● Exercise instructions
Could you retype every entry below exactly as written?

● Input

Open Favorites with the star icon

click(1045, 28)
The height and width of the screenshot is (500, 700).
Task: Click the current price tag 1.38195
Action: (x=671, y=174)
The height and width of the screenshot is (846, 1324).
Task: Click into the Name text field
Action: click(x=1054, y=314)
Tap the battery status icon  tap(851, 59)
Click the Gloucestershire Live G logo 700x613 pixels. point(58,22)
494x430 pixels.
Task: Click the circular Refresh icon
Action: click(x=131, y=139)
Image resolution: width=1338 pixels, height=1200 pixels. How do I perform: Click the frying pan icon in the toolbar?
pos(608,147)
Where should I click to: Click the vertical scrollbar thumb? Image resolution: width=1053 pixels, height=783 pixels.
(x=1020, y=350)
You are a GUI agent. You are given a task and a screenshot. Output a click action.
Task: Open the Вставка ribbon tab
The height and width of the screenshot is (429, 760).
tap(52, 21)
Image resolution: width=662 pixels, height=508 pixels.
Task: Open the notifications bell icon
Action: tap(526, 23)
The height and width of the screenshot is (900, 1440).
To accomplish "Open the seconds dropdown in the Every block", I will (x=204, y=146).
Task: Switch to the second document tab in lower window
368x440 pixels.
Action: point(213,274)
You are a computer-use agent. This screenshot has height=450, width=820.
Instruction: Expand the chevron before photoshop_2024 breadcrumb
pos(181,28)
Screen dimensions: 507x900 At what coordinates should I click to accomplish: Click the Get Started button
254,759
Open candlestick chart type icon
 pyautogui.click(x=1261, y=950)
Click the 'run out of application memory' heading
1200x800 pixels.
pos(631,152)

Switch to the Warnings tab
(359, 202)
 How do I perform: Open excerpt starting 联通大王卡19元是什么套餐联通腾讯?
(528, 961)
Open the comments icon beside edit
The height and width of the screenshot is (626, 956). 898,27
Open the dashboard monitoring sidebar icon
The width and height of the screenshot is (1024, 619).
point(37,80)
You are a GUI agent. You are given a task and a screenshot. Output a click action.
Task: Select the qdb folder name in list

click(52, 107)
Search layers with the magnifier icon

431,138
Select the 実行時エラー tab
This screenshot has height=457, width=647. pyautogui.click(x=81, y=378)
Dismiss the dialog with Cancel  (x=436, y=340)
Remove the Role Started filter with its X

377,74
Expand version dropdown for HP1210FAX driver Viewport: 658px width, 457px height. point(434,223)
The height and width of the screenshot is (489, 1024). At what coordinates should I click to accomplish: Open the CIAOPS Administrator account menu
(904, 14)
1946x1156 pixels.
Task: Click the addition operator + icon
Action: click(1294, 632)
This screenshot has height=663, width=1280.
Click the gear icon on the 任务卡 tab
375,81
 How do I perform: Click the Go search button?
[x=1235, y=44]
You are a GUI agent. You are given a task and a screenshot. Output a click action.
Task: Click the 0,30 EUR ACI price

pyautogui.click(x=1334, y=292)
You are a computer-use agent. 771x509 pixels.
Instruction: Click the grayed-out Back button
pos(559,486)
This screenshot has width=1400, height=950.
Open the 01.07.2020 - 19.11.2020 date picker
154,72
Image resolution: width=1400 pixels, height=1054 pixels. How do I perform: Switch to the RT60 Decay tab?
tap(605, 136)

● Expected output
Open Favorites with the star icon

click(1045, 28)
The height and width of the screenshot is (500, 700).
Task: Click the current price tag 1.38195
Action: (x=671, y=174)
The height and width of the screenshot is (846, 1324).
Task: Click into the Name text field
Action: click(x=1054, y=314)
Tap the battery status icon  tap(851, 59)
Click the Gloucestershire Live G logo 700x613 pixels. point(58,22)
494x430 pixels.
Task: Click the circular Refresh icon
Action: click(x=131, y=139)
Image resolution: width=1338 pixels, height=1200 pixels. How do I perform: Click the frying pan icon in the toolbar?
pos(608,147)
Where should I click to: Click the vertical scrollbar thumb? Image resolution: width=1053 pixels, height=783 pixels.
(x=1020, y=350)
You are a GUI agent. You are given a task and a screenshot. Output a click action.
Task: Open the Вставка ribbon tab
The height and width of the screenshot is (429, 760).
tap(52, 21)
Image resolution: width=662 pixels, height=508 pixels.
Task: Open the notifications bell icon
Action: tap(526, 23)
The height and width of the screenshot is (900, 1440).
To accomplish "Open the seconds dropdown in the Every block", I will (x=204, y=146).
Task: Switch to the second document tab in lower window
368x440 pixels.
Action: point(213,274)
You are a computer-use agent. This screenshot has height=450, width=820.
Instruction: Expand the chevron before photoshop_2024 breadcrumb
pos(181,28)
Screen dimensions: 507x900 At what coordinates should I click to accomplish: Click the Get Started button
254,759
Open candlestick chart type icon
 pyautogui.click(x=1261, y=950)
Click the 'run out of application memory' heading
1200x800 pixels.
pos(631,152)

Switch to the Warnings tab
(359, 202)
 How do I perform: Open excerpt starting 联通大王卡19元是什么套餐联通腾讯?
(528, 961)
Open the comments icon beside edit
The height and width of the screenshot is (626, 956). 898,27
Open the dashboard monitoring sidebar icon
The width and height of the screenshot is (1024, 619).
point(37,80)
You are a GUI agent. You are given a task and a screenshot. Output a click action.
Task: Select the qdb folder name in list

click(52, 107)
Search layers with the magnifier icon

431,138
Select the 実行時エラー tab
This screenshot has height=457, width=647. pyautogui.click(x=81, y=378)
Dismiss the dialog with Cancel  (x=436, y=340)
Remove the Role Started filter with its X

377,74
Expand version dropdown for HP1210FAX driver Viewport: 658px width, 457px height. point(434,223)
The height and width of the screenshot is (489, 1024). At what coordinates should I click to accomplish: Open the CIAOPS Administrator account menu
(904, 14)
1946x1156 pixels.
Task: Click the addition operator + icon
Action: click(1294, 632)
This screenshot has height=663, width=1280.
Click the gear icon on the 任务卡 tab
375,81
 How do I perform: Click the Go search button?
[x=1235, y=44]
You are a GUI agent. You are given a task and a screenshot. Output a click action.
Task: Click the 0,30 EUR ACI price

pyautogui.click(x=1334, y=292)
You are a computer-use agent. 771x509 pixels.
Instruction: Click the grayed-out Back button
pos(559,486)
This screenshot has width=1400, height=950.
Open the 01.07.2020 - 19.11.2020 date picker
154,72
Image resolution: width=1400 pixels, height=1054 pixels. How do I perform: Switch to the RT60 Decay tab?
tap(605, 136)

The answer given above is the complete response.